Перед окнами большой светлицы пани гетмановой расстилался внизу зеркальной гладью запруженный гатями Тясмин; теперь, под косыми лучами солнца, он казался растопленным золотом и отражался на плафоне светлицы золотистой рябью. В открытые окна врывался ласковый ветерок, насыщенный свежим ароматом цветов, растущих по покатости; а за этими яркими клумбами лежал уже темно-зелеными тучами, спускаясь до самого берега, тенистый гетманский сад. За Тясмином вдали живописно пестрели шахматными полосами нивы, а за ними синели вдали днепровские горы.

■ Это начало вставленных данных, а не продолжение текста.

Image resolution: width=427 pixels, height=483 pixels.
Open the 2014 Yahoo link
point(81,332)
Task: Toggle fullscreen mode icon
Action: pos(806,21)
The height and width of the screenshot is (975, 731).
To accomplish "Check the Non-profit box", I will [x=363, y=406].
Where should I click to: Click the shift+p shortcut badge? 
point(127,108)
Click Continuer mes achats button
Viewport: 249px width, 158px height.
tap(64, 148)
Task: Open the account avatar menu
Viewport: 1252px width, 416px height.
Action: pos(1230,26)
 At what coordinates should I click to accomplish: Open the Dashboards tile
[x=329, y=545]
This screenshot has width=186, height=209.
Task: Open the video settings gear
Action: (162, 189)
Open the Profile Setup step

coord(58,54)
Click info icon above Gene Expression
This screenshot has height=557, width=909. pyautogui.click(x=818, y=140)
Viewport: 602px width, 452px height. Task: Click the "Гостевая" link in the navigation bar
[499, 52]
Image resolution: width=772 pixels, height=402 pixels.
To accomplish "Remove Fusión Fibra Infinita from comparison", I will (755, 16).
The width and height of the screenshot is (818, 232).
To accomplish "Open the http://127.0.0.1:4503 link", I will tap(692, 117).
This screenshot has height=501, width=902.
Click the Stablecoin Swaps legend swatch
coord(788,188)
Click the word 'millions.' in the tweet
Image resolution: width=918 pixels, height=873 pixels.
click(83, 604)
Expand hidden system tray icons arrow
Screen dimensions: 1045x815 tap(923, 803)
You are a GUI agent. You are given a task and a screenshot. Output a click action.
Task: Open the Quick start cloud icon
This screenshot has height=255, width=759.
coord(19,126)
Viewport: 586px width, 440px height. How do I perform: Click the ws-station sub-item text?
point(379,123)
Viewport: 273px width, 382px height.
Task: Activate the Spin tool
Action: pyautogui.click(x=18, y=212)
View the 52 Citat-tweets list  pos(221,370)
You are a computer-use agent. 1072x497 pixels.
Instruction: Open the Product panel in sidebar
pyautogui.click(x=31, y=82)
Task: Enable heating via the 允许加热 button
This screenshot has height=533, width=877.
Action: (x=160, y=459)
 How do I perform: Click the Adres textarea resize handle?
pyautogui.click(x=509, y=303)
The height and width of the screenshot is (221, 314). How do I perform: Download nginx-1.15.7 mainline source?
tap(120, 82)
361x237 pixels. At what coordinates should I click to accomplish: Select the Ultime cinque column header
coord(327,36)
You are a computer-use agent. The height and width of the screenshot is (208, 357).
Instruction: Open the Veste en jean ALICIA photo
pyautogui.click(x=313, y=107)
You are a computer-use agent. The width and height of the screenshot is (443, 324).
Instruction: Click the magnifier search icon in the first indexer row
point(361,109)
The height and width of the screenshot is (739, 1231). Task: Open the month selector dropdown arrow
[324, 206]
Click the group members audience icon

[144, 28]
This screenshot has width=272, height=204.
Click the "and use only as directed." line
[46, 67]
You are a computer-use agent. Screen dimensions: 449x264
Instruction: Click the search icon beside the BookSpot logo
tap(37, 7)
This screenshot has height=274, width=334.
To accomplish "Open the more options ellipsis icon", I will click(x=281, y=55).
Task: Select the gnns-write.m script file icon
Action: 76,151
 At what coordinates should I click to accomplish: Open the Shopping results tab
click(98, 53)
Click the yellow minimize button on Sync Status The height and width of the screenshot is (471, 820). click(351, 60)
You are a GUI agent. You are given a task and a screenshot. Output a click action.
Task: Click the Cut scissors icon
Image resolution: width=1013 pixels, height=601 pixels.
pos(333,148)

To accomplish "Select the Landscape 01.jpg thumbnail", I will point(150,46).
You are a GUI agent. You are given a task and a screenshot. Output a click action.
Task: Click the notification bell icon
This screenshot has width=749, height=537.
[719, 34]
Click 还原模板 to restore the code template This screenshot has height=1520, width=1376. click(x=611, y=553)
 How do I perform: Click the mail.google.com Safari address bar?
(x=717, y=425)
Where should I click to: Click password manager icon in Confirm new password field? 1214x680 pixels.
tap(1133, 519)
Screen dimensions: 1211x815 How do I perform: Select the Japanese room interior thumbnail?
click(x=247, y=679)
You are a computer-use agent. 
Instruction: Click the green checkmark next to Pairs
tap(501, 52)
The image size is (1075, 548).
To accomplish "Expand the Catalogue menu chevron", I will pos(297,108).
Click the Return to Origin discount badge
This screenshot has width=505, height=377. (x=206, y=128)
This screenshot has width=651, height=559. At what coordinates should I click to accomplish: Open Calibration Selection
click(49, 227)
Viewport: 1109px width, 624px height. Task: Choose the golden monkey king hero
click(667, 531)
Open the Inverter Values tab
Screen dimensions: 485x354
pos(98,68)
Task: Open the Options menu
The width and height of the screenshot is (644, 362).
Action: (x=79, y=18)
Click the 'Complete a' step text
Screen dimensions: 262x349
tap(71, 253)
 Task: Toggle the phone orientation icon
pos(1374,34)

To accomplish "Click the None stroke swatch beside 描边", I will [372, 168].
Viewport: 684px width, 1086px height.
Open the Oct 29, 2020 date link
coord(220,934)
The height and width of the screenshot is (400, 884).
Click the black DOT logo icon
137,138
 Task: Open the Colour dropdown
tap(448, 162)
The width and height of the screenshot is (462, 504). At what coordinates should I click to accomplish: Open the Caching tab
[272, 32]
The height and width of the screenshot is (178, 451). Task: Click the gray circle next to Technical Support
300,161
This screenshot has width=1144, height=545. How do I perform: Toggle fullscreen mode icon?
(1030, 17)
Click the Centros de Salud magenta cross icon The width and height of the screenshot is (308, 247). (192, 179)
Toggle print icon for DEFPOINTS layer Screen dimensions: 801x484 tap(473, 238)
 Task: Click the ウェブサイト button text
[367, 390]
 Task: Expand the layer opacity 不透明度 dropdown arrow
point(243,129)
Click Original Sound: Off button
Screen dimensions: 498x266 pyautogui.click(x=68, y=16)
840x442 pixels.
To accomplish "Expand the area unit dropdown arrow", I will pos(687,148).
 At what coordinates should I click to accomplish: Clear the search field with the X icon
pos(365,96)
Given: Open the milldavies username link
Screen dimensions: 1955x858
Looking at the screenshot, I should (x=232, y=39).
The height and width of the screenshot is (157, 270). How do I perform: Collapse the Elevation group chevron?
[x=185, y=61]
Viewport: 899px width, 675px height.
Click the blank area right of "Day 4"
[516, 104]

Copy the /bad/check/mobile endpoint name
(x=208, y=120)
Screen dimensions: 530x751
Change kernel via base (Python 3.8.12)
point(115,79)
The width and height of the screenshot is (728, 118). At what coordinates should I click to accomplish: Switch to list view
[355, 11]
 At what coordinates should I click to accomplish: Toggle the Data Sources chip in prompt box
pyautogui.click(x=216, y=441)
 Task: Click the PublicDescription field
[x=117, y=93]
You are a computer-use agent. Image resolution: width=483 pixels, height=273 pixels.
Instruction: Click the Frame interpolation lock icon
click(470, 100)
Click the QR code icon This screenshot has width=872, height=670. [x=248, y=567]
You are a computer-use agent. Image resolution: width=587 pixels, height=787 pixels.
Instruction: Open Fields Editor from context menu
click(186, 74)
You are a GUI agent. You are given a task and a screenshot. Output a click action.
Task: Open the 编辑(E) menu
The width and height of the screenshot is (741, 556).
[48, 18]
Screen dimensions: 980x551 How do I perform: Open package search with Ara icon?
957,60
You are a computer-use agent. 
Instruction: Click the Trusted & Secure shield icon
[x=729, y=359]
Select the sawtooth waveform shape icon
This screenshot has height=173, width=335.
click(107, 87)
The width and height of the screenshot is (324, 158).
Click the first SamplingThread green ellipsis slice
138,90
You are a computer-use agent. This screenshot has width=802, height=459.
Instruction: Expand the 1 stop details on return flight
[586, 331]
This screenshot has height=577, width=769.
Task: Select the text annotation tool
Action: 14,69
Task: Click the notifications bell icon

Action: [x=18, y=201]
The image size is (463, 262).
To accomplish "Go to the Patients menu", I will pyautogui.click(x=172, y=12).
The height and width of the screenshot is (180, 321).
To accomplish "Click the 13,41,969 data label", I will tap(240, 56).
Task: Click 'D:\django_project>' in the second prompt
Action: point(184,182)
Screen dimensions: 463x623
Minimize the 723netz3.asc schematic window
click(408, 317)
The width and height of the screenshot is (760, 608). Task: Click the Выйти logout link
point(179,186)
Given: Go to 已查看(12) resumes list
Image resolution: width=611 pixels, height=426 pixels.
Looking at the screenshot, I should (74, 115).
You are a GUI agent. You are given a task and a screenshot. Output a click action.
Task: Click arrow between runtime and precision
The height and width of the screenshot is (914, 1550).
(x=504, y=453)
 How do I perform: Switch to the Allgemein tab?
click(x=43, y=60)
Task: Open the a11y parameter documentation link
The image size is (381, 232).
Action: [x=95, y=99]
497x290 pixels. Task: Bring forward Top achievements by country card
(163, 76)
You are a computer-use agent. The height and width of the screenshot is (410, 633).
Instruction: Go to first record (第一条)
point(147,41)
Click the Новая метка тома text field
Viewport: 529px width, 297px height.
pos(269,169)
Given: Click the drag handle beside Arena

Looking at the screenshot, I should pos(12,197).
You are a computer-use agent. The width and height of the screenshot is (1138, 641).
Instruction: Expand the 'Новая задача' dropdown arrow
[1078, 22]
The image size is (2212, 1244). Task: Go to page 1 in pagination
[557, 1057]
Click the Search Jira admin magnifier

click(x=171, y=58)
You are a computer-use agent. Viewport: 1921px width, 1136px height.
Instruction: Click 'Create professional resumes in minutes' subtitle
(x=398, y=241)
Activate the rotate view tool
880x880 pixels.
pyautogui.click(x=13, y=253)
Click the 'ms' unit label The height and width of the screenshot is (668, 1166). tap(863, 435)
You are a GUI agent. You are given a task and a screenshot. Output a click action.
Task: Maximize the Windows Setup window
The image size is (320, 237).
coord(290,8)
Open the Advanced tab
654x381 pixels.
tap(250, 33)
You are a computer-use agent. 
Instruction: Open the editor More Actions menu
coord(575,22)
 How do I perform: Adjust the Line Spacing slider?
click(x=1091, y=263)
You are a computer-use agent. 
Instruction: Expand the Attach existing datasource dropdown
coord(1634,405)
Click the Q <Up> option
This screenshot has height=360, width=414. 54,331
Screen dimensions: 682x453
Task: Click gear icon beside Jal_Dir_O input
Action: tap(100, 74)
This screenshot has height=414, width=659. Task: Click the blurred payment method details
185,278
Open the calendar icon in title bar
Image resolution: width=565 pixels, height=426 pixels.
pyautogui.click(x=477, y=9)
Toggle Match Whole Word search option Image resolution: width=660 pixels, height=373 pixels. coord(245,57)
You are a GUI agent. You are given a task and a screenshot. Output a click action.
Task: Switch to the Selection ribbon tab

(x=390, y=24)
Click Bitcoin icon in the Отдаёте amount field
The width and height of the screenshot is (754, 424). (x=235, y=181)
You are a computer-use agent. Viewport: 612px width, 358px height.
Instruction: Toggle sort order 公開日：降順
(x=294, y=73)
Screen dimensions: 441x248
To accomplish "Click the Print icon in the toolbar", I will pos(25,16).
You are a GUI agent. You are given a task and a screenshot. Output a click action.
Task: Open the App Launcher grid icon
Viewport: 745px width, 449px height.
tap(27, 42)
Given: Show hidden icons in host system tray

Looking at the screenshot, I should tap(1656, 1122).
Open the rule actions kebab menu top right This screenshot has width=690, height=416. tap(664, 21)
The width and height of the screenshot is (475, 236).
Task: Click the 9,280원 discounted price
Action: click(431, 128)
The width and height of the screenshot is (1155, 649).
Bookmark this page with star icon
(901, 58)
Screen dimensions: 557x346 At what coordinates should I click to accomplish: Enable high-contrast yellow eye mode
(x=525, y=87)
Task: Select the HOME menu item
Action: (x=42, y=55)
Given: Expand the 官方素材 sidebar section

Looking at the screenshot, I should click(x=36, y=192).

У широкого, венецианского окна светлицы стояли большие пяльцы с натянутой в них шелковой материей. Склонившись над пяльцами, сидели друг против друга две молодые женщины: жена гетмана Петра Дорошенко, прелестная Фрося, со своей наперстницей Саней.
На гетманше была нежно-розового цвета сподница из тисненного турецкого «адамашка»; стройная ее талия была затянута в светло-зеленый «оксамытный» спенсер, переплетенный золотыми шнурками и украшенный дорогими аграфами, а сверху был накинут роскошный серебристый глазетовый кунтуш. Гетманшу нельзя было назвать красавицей; несколько смятые черты ее личика не выдерживали классической строгости, но зато в этих голубеньких, как цвет незабудки, глазках светилось столько заигрывающего кокетства, в этом тонком, слегка вздернутом носике было столько заманчивого задора, в этих розовых, словно припухших, губках таилось столько опьяняющей страсти, что нельзя было не назвать ее личико очаровательным; особую прелесть его составляла прозрачная белизна кожи, нежный румянец и пепельный цвет волос, а миниатюрная, словно выточенная фигурка гетманши дополняла обаяние этой прелести. Фрося была молода, но светлая окраска волос и глаз, а главное кокетливо капризное выражение лица, совершенно не соответствующее ее высокому положению, делали ее еще моложе.